加熱式タバコ・電子タバコの全身および口腔領域への影響について
新型コロナウィルス感染の影響で年内の学会は軒並み中止,当分study at homeですがそんな中歯科商業誌に掲載された歯周病治療の天敵でもあるタバコ(加熱式・電子タバコ)についての特集をご紹介しましょう。
歯界展望Vol.135 No.1 2020-1 神戸常盤短期大学口腔保健科 柳田学
従来のタバコ(紙巻タバコ)は7000種類以上の化学物質が生産されそのうち70種類以上が発がん性を有する有害物質であります。それを知ってか加熱式タバコに変える患者様もちらほら・・・では加熱式・電子タバコは無害なのでしょうか?

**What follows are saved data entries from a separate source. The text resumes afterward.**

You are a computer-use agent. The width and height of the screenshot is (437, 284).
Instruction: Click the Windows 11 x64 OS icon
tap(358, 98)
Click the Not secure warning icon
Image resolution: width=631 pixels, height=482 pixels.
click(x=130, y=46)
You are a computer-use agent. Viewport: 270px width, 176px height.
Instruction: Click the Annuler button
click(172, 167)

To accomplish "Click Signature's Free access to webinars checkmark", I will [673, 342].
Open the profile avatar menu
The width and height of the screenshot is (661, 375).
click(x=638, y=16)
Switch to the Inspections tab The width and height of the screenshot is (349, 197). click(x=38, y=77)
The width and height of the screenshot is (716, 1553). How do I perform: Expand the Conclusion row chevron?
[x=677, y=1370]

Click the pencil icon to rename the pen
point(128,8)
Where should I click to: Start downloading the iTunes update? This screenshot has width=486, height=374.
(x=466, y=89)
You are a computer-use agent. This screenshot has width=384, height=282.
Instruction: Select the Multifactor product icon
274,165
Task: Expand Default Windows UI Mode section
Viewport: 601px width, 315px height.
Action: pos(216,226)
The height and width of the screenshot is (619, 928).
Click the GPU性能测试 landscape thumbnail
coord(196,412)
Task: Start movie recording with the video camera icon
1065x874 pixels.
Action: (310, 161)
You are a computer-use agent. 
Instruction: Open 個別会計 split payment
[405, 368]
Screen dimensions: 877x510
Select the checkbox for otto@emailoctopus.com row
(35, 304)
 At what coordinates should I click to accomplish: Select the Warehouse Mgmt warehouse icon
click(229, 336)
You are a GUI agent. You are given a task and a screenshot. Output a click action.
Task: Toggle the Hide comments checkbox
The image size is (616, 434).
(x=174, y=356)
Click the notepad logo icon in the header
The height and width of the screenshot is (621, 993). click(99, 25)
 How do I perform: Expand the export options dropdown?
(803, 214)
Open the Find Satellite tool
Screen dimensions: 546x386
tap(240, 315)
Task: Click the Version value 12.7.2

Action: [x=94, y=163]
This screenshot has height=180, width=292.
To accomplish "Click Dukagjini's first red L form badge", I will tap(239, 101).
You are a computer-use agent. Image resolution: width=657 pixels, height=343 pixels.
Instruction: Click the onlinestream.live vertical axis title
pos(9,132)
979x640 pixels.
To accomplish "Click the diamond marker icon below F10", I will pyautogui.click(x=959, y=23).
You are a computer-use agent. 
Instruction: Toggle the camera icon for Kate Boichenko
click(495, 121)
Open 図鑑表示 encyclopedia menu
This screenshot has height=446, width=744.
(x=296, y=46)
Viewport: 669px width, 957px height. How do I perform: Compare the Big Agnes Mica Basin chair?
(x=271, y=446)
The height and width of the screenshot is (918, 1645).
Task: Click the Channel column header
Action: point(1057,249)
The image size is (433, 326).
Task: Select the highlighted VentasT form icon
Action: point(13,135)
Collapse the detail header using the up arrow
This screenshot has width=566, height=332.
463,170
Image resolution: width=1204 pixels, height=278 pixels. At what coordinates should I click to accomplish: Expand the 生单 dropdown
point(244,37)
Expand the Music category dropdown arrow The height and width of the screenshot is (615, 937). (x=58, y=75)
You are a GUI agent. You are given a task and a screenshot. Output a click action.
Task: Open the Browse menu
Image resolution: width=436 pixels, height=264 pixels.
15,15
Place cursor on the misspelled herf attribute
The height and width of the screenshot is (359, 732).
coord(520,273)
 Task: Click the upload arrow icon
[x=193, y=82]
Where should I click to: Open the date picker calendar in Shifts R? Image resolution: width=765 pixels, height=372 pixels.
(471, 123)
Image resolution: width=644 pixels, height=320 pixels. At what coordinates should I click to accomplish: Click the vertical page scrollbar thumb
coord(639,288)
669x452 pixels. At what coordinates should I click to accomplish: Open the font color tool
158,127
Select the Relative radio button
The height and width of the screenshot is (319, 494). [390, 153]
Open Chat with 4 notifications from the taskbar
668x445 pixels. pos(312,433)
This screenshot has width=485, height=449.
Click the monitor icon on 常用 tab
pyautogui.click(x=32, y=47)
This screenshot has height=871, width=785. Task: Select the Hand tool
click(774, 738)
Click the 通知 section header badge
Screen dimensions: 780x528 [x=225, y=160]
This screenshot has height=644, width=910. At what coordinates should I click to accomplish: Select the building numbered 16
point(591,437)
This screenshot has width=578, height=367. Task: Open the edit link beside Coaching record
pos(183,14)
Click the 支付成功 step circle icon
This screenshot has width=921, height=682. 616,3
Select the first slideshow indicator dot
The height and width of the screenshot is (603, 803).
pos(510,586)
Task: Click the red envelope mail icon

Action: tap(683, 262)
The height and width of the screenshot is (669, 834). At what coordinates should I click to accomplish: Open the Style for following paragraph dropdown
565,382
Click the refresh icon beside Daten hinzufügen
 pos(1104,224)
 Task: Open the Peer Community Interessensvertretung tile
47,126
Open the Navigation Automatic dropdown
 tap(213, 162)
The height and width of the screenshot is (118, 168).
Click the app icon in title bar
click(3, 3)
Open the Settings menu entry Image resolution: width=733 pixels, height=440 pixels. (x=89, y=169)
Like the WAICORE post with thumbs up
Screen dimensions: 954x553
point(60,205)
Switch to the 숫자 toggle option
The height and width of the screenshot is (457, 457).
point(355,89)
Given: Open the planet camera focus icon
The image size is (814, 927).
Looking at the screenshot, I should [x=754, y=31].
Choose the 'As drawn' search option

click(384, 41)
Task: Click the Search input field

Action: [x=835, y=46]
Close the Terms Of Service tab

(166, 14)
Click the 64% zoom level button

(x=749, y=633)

加熱式タバコについて:煙が出ないをうたい文句で販売されてますが実際にはエアロゾルが放出されてます。それに含まれるニコチン量は紙巻タバコから発生する主流煙の57~84%、発がん性物質であるホルムアルデヒド、アセトアルデヒドも紙巻たばこほどではありませんが検出されてます。煙は見えなくとも無害ではなさそうです。
健康への影響については血管内皮細胞の機能を抑制、炎症性サイトカインの発現、細胞外基質の放出、ミトコンドリアの機能への影響、歯肉上皮細胞にもなんらかの影響を及ぼしているようです。
電子タバコについて:ニコチンを含有する電子タバコは日本では販売許可されていないものの加熱式同様エアロゾルの発生によりホルムアルデヒド、アセトアルデヒド、刺激性を有するアクロレインの発生を認めます。
また、高濃度の銀・鉄・アルミニウム・ケイ素・スズ・クロム・ニッケルのナノ微粒子を含みニッケルは紙巻タバコの2~100倍の濃度で金属微粒子は呼吸器系、神経系疾患の罹患リスクを高める可能性があります。添加物であるフレーバー(香料)のいくつかは毒性を有することも報告されてます。
マウスを用いた動物実験では胎児、新生児の脳内代謝は攪乱され炎症性サイトカインの産生に変調をきたすようです。またマウスの肺・心臓・膀胱においてDNAが損傷されたり口腔内領域ではヒト歯肉繊維芽細胞、ヒト歯根膜細胞の細胞生存率を低下させるようです。
歯周病的にも非喫煙者と比較してプラーク指数、歯周ポケットの深さは有意に高く、インプラント周囲への炎症性サイトカイン濃度は非喫煙者より有意に高いことが示されてます。驚くことにリチウムバッテリーを使う電子タバコが爆発し使用者やその周囲の人が火傷など受傷についても報告されてます。